Rejection Sensitive Dysphoria: what it is and how to manage it

What is RSD?

Rejection Sensitive Dysphoria (RSD) describes an intense emotional response to perceived criticism, rejection, or disapproval. Many people with ADHD report sudden, overwhelming feelings of shame, sadness, or panic in response to subtle social cues such as a look, tone of voice, dismissive gesture, or misunderstood comment. While not an official diagnosis in the DSM-5 or ICD-11, the term is commonly used within ADHD communities to describe heightened emotional sensitivity linked to ADHD-related emotion regulation differences.

Do you leave social situations feeling a sinking sense of doom because of a look, a word, a dismissive gesture, or a comment that seemed directed at you? Does this happen with people you know well, including family and friends? Many ADHDers, diagnosed or undiagnosed, recognise the experience of feeling deeply rejected, criticised, or undervalued in response to what others may see as minor or ambiguous interactions.

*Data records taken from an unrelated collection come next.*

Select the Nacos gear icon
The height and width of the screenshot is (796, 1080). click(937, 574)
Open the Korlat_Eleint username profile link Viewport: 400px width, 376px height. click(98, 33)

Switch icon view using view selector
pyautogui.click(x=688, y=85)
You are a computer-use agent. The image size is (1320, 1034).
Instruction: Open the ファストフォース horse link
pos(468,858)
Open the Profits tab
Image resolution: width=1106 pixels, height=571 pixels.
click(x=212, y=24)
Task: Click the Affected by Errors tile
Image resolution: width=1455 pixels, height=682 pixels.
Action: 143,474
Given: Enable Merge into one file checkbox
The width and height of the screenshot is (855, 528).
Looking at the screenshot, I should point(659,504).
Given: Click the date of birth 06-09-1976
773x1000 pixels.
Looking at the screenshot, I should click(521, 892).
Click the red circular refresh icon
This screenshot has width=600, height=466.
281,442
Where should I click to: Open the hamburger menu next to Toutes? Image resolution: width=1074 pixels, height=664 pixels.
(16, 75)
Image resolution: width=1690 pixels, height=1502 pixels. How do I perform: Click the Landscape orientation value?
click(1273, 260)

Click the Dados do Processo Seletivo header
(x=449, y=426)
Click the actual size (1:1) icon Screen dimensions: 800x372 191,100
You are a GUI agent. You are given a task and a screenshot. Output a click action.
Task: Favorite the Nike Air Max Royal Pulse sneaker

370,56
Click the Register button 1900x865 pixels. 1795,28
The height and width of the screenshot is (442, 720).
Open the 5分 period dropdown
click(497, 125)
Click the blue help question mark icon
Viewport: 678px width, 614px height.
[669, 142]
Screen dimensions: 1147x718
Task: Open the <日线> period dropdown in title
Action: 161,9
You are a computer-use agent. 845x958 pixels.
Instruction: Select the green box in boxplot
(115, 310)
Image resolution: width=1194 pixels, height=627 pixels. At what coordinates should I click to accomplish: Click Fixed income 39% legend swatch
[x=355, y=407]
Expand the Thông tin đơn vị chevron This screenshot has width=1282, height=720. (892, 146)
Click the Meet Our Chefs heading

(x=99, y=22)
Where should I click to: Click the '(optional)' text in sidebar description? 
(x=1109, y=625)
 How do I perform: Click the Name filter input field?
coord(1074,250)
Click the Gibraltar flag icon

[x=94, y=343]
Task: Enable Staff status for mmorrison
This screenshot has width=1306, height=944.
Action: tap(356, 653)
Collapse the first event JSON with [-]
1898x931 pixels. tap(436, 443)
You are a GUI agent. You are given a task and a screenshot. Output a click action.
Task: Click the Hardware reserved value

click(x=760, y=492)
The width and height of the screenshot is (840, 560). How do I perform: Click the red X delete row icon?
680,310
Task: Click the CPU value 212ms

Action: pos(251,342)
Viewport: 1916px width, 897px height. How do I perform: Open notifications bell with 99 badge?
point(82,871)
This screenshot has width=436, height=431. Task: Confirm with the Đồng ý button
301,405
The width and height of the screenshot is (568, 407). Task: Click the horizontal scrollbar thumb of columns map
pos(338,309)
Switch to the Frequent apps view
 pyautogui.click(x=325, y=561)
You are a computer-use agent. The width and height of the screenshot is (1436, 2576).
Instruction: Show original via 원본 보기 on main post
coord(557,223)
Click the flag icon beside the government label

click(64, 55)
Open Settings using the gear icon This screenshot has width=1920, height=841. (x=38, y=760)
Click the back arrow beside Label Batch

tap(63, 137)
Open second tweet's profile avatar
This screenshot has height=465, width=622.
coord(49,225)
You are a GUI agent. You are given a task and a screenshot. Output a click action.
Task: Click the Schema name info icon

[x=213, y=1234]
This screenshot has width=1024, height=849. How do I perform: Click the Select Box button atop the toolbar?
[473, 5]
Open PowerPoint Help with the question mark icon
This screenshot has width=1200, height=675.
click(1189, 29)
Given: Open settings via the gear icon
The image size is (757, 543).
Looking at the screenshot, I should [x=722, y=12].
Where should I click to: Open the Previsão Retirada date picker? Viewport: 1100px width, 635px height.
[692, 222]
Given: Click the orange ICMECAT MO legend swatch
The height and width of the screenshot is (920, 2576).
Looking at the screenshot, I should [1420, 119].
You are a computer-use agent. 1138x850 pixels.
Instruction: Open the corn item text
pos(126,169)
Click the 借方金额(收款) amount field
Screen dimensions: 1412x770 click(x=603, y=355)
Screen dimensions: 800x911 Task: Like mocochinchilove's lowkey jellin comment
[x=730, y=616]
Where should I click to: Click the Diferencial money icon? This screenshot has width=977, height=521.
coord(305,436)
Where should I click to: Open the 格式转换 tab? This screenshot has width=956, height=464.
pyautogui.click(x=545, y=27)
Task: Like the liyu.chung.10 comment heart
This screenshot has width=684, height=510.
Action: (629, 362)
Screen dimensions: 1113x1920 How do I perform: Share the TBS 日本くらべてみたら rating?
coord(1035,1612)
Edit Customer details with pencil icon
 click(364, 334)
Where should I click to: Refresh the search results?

It is important to note that this experience can also be misunderstood or minimised as “overreacting” or being “too sensitive,” which can add further distress. While RSD is not formally recognised as a clinical condition, it is often discussed as part of broader ADHD-related emotional dysregulation and sensitivity to social evaluation.

Some clinicians and researchers suggest that these experiences may be influenced by a history of repeated corrective feedback in childhood and adolescence. Studies of ADHD-related parent–child and classroom interactions indicate that children with ADHD may experience higher levels of corrective feedback, reprimands, and negative interaction cycles compared to their peers, largely due to the visibility of attentional and behavioural differences. Over time, this can contribute to increased sensitivity to perceived criticism or rejection.


Recognising it when it sneaks in

It wasn’t until diagnosis that I started to realise RSD isn’t just about big social events or obvious conflict. It can creep into everyday interactions. For example, I once interpreted a course leader’s facial expression during an online session as annoyance directed at me. I later realised this may have been an RSD response—my nervous system filling in meaning where there was ambiguity.

When this happens, it can feel completely real in the moment: as if the other person is disappointed in us, and that this says something global about our worth. One common pattern is assuming that if someone is annoyed or distant, it means something fundamental is wrong with us, rather than considering alternative explanations.

Another way this can show up is repeated reassurance-seeking in relationships, for example asking others whether they are upset with us. While understandable, this can sometimes strain relationships further, even when no rejection is actually present.


Why does it happen?

Many ADHDers report experiencing higher levels of correction, feedback, or criticism in childhood and adolescence due to attentional and behavioural differences. Comments such as “try harder,” “listen,” or “stop interrupting” may be more frequent, particularly in structured environments like school or home routines.

One way this has been described is as leaving a kind of “emotional bruise.” When the nervous system is repeatedly activated by correction or negative feedback, similar social cues in adulthood can feel disproportionately intense—like a small touch on a bruise that causes unexpected pain. This is not about weakness or oversensitivity; it reflects how the brain learns to predict and respond to social threat.

Over time, perceived or actual criticism can therefore land more strongly and feel more personally significant than the situation objectively warrants.


What can help?

The first step is recognising it when it happens and naming it. Simply identifying the pattern can create some distance between the feeling and the interpretation. For example, replacing thoughts such as “they hate me” with “this might be an RSD response” can help create space to consider alternative explanations.

From there, gently testing the evidence can be useful. For example, if a job interview did not lead to an offer, it is easy to assume this reflects failure or incompetence. However, it is also important to consider other factors: being shortlisted in the first place, the competitiveness of the role, and the fact that unsuccessful outcomes are a normal part of any application process.


Grounding

RSD responses are often linked to activation of the nervous system, so grounding techniques that bring attention back to the present can help regulate intensity:

  • Counting breaths without changing them, simply noticing them up to 10 and back down again
  • Pressing hands together firmly, then slowly releasing and noticing the change in sensation
  • Placing one hand on the chest and one on the belly and using calming self-statements such as “I did my best and that is enough” or “I am safe in this moment”
  • Holding a hand up and gently blowing on each finger as if extinguishing candles, focusing on the exhale
  • Giving yourself a slow, comforting hug to activate soothing physical pressure

Worrying about future RSD situations

It is common to begin avoiding situations where rejection or discomfort might occur. While understandable, avoidance can gradually reduce opportunities for connection, growth, or risk-taking.

RSD experiences are intense but temporary. With awareness, grounding strategies, and increased self-trust over time, many people find they can continue to engage in relationships and life activities even when these feelings arise. The goal is not to eliminate emotional sensitivity, but to learn how to move through it without letting it dictate behaviour.